Collection entries:
# # # # #

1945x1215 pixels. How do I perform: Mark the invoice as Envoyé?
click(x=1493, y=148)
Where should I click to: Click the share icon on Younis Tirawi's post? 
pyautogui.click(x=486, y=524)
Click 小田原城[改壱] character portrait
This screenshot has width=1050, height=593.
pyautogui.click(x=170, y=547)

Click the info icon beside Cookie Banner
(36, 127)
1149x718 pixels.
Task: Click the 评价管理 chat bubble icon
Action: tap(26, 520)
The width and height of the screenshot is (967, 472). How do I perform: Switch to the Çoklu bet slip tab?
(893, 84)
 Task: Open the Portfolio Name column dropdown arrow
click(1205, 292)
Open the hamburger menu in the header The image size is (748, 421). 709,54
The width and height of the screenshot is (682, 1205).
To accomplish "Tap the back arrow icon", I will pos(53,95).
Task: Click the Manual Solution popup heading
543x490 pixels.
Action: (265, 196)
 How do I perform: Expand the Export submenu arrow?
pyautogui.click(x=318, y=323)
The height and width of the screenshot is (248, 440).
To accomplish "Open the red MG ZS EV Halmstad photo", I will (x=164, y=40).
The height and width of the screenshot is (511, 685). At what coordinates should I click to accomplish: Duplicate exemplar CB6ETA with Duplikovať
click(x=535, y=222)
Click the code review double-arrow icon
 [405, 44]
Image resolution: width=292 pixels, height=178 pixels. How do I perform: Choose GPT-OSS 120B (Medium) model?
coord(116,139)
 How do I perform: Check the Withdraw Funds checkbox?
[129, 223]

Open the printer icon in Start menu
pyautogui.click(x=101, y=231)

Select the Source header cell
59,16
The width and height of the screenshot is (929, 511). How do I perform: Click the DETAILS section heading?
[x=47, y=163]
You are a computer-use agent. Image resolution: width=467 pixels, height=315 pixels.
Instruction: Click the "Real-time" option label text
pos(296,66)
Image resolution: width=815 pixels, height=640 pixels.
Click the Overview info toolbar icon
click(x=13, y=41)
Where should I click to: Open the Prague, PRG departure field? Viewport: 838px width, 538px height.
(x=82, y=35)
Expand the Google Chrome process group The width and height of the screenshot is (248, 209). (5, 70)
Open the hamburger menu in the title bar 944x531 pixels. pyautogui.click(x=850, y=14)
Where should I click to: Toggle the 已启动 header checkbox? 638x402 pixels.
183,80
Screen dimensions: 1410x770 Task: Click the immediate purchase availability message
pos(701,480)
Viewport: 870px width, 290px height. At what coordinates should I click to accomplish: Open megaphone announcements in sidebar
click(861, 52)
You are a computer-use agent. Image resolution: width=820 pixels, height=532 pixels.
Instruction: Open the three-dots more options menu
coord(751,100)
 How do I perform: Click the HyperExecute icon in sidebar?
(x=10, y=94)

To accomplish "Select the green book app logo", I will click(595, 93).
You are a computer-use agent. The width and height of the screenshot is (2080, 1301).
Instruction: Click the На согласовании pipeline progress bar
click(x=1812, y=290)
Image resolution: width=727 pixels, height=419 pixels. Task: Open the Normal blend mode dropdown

# # # # #

Your assignment: Make a word-for-word copy of the records.

Task answer:
1945x1215 pixels. How do I perform: Mark the invoice as Envoyé?
click(x=1493, y=148)
Where should I click to: Click the share icon on Younis Tirawi's post? 
pyautogui.click(x=486, y=524)
Click 小田原城[改壱] character portrait
This screenshot has width=1050, height=593.
pyautogui.click(x=170, y=547)

Click the info icon beside Cookie Banner
(36, 127)
1149x718 pixels.
Task: Click the 评价管理 chat bubble icon
Action: tap(26, 520)
The width and height of the screenshot is (967, 472). How do I perform: Switch to the Çoklu bet slip tab?
(893, 84)
 Task: Open the Portfolio Name column dropdown arrow
click(1205, 292)
Open the hamburger menu in the header The image size is (748, 421). 709,54
The width and height of the screenshot is (682, 1205).
To accomplish "Tap the back arrow icon", I will pos(53,95).
Task: Click the Manual Solution popup heading
543x490 pixels.
Action: (265, 196)
 How do I perform: Expand the Export submenu arrow?
pyautogui.click(x=318, y=323)
The height and width of the screenshot is (248, 440).
To accomplish "Open the red MG ZS EV Halmstad photo", I will (x=164, y=40).
The height and width of the screenshot is (511, 685). At what coordinates should I click to accomplish: Duplicate exemplar CB6ETA with Duplikovať
click(x=535, y=222)
Click the code review double-arrow icon
 [405, 44]
Image resolution: width=292 pixels, height=178 pixels. How do I perform: Choose GPT-OSS 120B (Medium) model?
coord(116,139)
 How do I perform: Check the Withdraw Funds checkbox?
[129, 223]

Open the printer icon in Start menu
pyautogui.click(x=101, y=231)

Select the Source header cell
59,16
The width and height of the screenshot is (929, 511). How do I perform: Click the DETAILS section heading?
[x=47, y=163]
You are a computer-use agent. Image resolution: width=467 pixels, height=315 pixels.
Instruction: Click the "Real-time" option label text
pos(296,66)
Image resolution: width=815 pixels, height=640 pixels.
Click the Overview info toolbar icon
click(x=13, y=41)
Where should I click to: Open the Prague, PRG departure field? Viewport: 838px width, 538px height.
(x=82, y=35)
Expand the Google Chrome process group The width and height of the screenshot is (248, 209). (5, 70)
Open the hamburger menu in the title bar 944x531 pixels. pyautogui.click(x=850, y=14)
Where should I click to: Toggle the 已启动 header checkbox? 638x402 pixels.
183,80
Screen dimensions: 1410x770 Task: Click the immediate purchase availability message
pos(701,480)
Viewport: 870px width, 290px height. At what coordinates should I click to accomplish: Open megaphone announcements in sidebar
click(861, 52)
You are a computer-use agent. Image resolution: width=820 pixels, height=532 pixels.
Instruction: Open the three-dots more options menu
coord(751,100)
 How do I perform: Click the HyperExecute icon in sidebar?
(x=10, y=94)

To accomplish "Select the green book app logo", I will click(595, 93).
You are a computer-use agent. The width and height of the screenshot is (2080, 1301).
Instruction: Click the На согласовании pipeline progress bar
click(x=1812, y=290)
Image resolution: width=727 pixels, height=419 pixels. Task: Open the Normal blend mode dropdown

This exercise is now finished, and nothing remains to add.